» Source extract:
Income Tax - Taxability of Annuity Deposit Repayment in the hands of a Legal Representative

Key Legal Propositions

  1. The inclusive definition of "income" under Section 2(24)(viii) of the Income-tax Act, 1961, which includes annuities paid under Section 280-D, is limited to payments made to the original depositor and does not extend to payments received by a legal representative or nominee.
  2. Section 280-D of the Income-tax Act, 1961, mandates repayment of annuity deposits "to the depositor," and while the Annuity Deposit Scheme may provide for payment to legal representatives, such payment to a non-depositor is under the Scheme and not directly under Section 280-D for the purpose of deeming it income.
  3. Upon the death of the original depositor, the balance of the annuity deposit becomes part of their estate, and its repayment to legal representatives, even in annuity form, constitutes a return of capital, not income, unless the statute expressly deems it income in the hands of the legal representative.
  4. Section 159 of the Income-tax Act, 1961, which holds legal representatives liable for tax, applies only to income that had accrued to the deceased during their lifetime, not to payments received by the legal representative subsequent to the deceased's death.
  5. The principle that "tax and equity are strangers" dictates that equitable considerations cannot be invoked to tax an amount if there is no express statutory provision deeming it income in the hands of the recipient.

Judgment Summary

Background

The case originated from a question referred to the Delhi High Court under Section 256(1) of the Income-tax Act, 1961, concerning the taxability of an annuity refund of Rs. 12,013/- in the hands of the assessee, who was the executor of his late father N.N. Mohan's estate. N.N. Mohan had deposited Rs. 1,57,250/- under the Annuity Deposit Scheme (Chapter XXII-A of the Act), refundable in ten equal instalments of principal and interest under Section 280-D. Following Mohan's death, an instalment was paid to the assessee. The Income-Tax Officer treated this sum as income in the assessee's hands. While the Appellate Assistant Commissioner reversed this, the Tribunal upheld the ITO's view. The Delhi High Court, following its earlier judgment in Commissioner of Income-Tax, Delhi-II v. O.N. Talwar and concurring with the Gujarat High Court in Commissioner of Income-Tax, Gujarat-III v. Narottamdas K. Nawab, answered the question in the affirmative, holding the amount taxable. This decision was contrary to views taken by the High Courts of Bombay and Madras, which held such payments non-taxable as income in the hands of legal representatives or nominees. The Supreme Court was seized of the appeal against the Delhi High Court's judgment.

» Stored data:
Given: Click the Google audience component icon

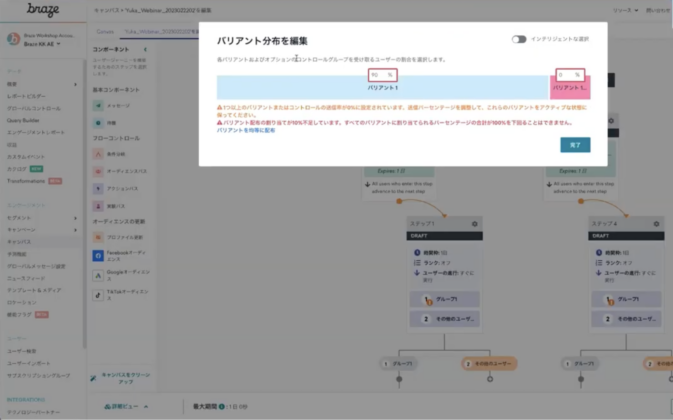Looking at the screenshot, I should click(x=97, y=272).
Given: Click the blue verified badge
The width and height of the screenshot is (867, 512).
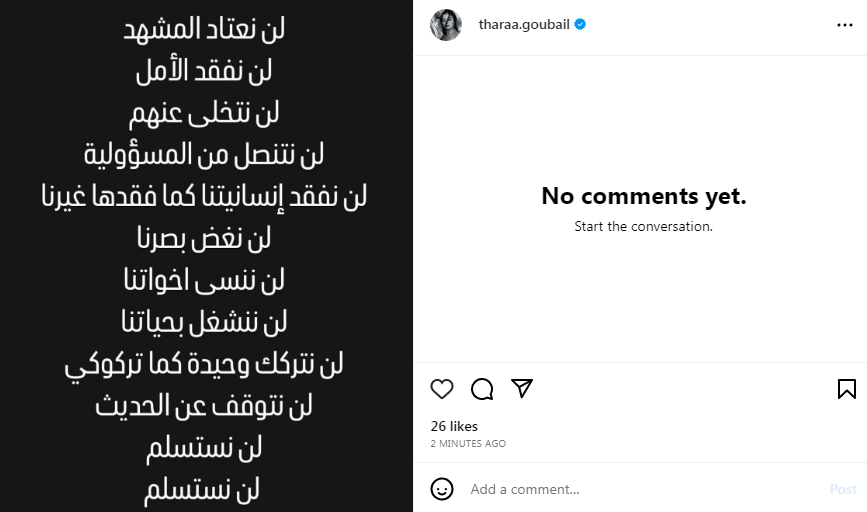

» Given instruction 1: Please revise the annuity deposit summary starting with "4. Section 159" and going on through "of the recipient.", replacing "equitable considerations" with "considerations of fairness".
» Given instruction 2: According to the annuity deposit summary, how much had N.N. Mohan deposited under the Annuity Deposit Scheme?

» Correct response 1:
4. Section 159 of the Income-tax Act, 1961, which holds legal representatives liable for tax, applies only to income that had accrued to the deceased during their lifetime, not to payments received by the legal representative subsequent to the deceased's death.
  5. The principle that "tax and equity are strangers" dictates that considerations of fairness cannot be invoked to tax an amount if there is no express statutory provision deeming it income in the hands of the recipient.

» Correct response 2: Rs. 1,57,250/-